I wouldn't usually bother to obfuscate a web application DLL but right now I have to share some server space with someone who might have a conflict of interest and might be tempted to steal the deal and decompile it. Not an ideal solution I know but hey.

So I am using VS 2005, a web deployment project (which compiles into a single DLL) and Dotfuscator community edition. When I obfuscate the DLL the web application breaks and I get some message like

Could not load type 'Browse' from assembly MyAssembly

So I searched around and found that if I disable renaming then it should fix it. Which it does. But now when I look at the DLL using .Net reflector I can see everything again. So this seems kind of pointless.

Is there a way to get this to work? Is there a better way to protect my DLL from someone I have to share a server with?

UPDATE:

I figured out my problem. All the classnames have changed but now all my

<%@ Page Language="C#" AutoEventWireup="true" CodeFile="mycode.aspx.cs" Inherits="mycode" %>

is incorrect because mycode no longer exists. It is now aef or something. Is there any tool out there that will also change the names of the Codefile and Inherits tags?

Answer 1

You're close to the solution. In your situation I don't know in which context 'Browse' is used, but are you referencing it somewhere as a string?

There are some things which simply can't be obfuscated when you're using it in a certain way.

For example, when you have custom objects which is bound to a control. Those properties which you've specified as a displaymember of valuemember cannot be obfuscated. This is because the properties are defined as a string. So at designtime there's no connection between the control and the actual property, but at runtime there is. I don't know how to explain it better; but here's some code:

// custom object
Public Class MyObject
{
    string Test() { get; set; }
}

// here the object is bound to a combobox

MyCombo.ValueMember = "Test";  // The Test property cannot be obfuscated because of this 'indirect' reference.
MyCombo.DisplayMember = "Test";
MyCombo.DataSource = lstListOfMyObjects;

Hopefully it addresses your problem. If not, let me know.

Answer 2

I have never used the Dotfuscator community edition, but try to see if you can rename only the Private types, variables. That should make it more difficult to see. IMO most of the Obfuscators have issues, and when you find a bug they want you to send your code so they can fix the problem. I have found issues with most of commercial versions, but maybe they have gotten better in the last couple of years...

Answer 3

For asp.net I don't know of a quick way out. The quickest way I've found is Secure Team's code protection functionality. It leaves the interface but encrypts all the il and makes it hard for someone to reverse it.

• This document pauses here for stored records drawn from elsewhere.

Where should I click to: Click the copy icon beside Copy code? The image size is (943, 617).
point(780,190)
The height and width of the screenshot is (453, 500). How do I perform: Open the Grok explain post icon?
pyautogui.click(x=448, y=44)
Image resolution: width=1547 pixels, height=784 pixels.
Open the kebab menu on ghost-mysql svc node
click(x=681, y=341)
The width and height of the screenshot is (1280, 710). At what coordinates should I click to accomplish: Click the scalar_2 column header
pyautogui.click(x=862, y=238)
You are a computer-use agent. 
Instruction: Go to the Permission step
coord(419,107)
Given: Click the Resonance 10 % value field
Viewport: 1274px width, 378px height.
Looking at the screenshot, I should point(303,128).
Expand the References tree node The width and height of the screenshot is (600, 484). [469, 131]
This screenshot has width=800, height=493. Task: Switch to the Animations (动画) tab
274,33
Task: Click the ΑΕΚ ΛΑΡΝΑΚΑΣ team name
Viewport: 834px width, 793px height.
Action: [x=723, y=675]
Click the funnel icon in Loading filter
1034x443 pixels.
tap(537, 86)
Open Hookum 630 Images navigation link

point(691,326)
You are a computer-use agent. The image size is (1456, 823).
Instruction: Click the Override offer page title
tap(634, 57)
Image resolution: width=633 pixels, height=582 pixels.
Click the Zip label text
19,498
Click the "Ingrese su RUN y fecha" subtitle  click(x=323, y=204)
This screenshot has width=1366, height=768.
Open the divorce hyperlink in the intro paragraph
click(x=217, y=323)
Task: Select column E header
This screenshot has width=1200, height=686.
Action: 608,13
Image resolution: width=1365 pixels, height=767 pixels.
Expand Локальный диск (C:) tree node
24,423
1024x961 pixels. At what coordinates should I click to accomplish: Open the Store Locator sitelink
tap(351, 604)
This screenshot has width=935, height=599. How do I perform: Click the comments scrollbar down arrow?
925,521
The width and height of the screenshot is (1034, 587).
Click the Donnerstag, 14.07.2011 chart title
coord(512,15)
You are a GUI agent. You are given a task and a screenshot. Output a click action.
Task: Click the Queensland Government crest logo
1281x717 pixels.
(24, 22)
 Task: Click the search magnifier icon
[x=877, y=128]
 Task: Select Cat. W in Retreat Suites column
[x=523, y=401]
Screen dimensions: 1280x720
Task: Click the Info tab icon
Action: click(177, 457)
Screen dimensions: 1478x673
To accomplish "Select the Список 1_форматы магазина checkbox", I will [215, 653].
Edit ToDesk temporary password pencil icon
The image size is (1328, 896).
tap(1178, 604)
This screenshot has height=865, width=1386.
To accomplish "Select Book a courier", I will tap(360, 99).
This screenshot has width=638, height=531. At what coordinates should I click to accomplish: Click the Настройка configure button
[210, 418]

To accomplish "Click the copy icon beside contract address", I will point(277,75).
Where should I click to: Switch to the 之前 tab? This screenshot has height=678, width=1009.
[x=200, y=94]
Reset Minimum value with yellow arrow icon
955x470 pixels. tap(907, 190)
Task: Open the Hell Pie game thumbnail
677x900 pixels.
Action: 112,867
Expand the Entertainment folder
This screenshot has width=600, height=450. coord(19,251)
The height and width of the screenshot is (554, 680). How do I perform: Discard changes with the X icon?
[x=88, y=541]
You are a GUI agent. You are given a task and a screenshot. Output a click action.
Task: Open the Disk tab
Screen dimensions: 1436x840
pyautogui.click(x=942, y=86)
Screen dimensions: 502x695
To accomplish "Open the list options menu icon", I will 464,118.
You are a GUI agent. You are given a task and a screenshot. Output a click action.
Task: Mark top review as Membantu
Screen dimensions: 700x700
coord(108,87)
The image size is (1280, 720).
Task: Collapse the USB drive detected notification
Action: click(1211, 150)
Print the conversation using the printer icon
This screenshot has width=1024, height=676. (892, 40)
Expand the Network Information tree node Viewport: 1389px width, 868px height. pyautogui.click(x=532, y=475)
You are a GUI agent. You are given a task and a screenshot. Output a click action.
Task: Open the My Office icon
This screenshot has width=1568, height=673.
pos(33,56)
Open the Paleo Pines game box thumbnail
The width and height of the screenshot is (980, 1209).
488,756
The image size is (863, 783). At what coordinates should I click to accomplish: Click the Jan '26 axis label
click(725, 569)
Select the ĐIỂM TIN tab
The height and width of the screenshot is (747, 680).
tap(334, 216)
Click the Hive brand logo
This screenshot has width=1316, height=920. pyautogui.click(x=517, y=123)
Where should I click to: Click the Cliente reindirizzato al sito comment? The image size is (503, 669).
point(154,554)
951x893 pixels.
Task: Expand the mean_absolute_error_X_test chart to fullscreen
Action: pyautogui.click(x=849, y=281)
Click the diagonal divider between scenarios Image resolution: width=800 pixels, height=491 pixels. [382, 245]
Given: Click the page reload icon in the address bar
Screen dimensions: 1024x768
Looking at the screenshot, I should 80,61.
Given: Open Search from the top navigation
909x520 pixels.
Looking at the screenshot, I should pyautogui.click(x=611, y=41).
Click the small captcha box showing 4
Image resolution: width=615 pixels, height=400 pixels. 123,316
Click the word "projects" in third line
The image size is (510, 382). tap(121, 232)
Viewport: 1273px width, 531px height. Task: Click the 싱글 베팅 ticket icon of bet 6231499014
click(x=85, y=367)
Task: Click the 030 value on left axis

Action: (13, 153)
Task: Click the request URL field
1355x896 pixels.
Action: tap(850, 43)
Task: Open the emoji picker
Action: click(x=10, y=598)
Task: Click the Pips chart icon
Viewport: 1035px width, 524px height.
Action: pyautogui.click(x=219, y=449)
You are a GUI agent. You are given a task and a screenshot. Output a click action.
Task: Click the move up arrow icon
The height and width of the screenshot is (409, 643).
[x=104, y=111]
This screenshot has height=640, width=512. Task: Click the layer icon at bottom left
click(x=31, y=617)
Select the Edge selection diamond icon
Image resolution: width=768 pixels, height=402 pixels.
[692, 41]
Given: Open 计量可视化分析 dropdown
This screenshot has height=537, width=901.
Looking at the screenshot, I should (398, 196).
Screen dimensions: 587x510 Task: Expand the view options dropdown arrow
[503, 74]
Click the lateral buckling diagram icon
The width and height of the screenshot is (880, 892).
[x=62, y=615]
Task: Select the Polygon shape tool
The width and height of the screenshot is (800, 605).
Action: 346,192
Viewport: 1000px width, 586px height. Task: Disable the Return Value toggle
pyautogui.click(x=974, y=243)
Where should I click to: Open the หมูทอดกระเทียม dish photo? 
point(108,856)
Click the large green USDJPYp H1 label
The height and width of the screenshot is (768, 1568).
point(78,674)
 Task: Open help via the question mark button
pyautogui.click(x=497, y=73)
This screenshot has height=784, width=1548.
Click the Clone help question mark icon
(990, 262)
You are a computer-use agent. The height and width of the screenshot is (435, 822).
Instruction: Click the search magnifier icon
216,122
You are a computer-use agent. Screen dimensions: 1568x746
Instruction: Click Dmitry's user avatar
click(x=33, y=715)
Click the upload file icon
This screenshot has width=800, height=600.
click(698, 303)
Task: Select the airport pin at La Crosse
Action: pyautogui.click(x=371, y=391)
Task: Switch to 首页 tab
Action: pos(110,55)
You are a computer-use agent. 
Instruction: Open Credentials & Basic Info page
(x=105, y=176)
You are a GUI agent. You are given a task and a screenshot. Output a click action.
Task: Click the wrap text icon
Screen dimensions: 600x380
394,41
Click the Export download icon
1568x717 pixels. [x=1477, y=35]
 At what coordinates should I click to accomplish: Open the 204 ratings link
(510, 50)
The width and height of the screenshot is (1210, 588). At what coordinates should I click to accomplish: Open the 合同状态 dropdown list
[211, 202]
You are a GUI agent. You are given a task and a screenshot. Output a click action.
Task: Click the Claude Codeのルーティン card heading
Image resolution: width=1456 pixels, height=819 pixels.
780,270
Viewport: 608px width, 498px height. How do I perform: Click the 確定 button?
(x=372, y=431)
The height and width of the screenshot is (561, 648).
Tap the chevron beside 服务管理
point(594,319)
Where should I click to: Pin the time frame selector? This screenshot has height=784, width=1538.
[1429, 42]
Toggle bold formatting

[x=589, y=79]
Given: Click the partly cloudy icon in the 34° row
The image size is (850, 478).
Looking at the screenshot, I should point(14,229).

Asp.net is tricky due to all the dynamic resolving and reflection used once you start changing the names of things it becomes fragile and in the need of a whole other round of testing to make sure everything loads and nothing breaks.

Answer 4

We needed something like that and tried bitHelmet. It provides predefined exclusions for certain objects which are known to be accessed by name by the framework, for instance Web.UI.Page Descendants. It works perfectly with web aplications.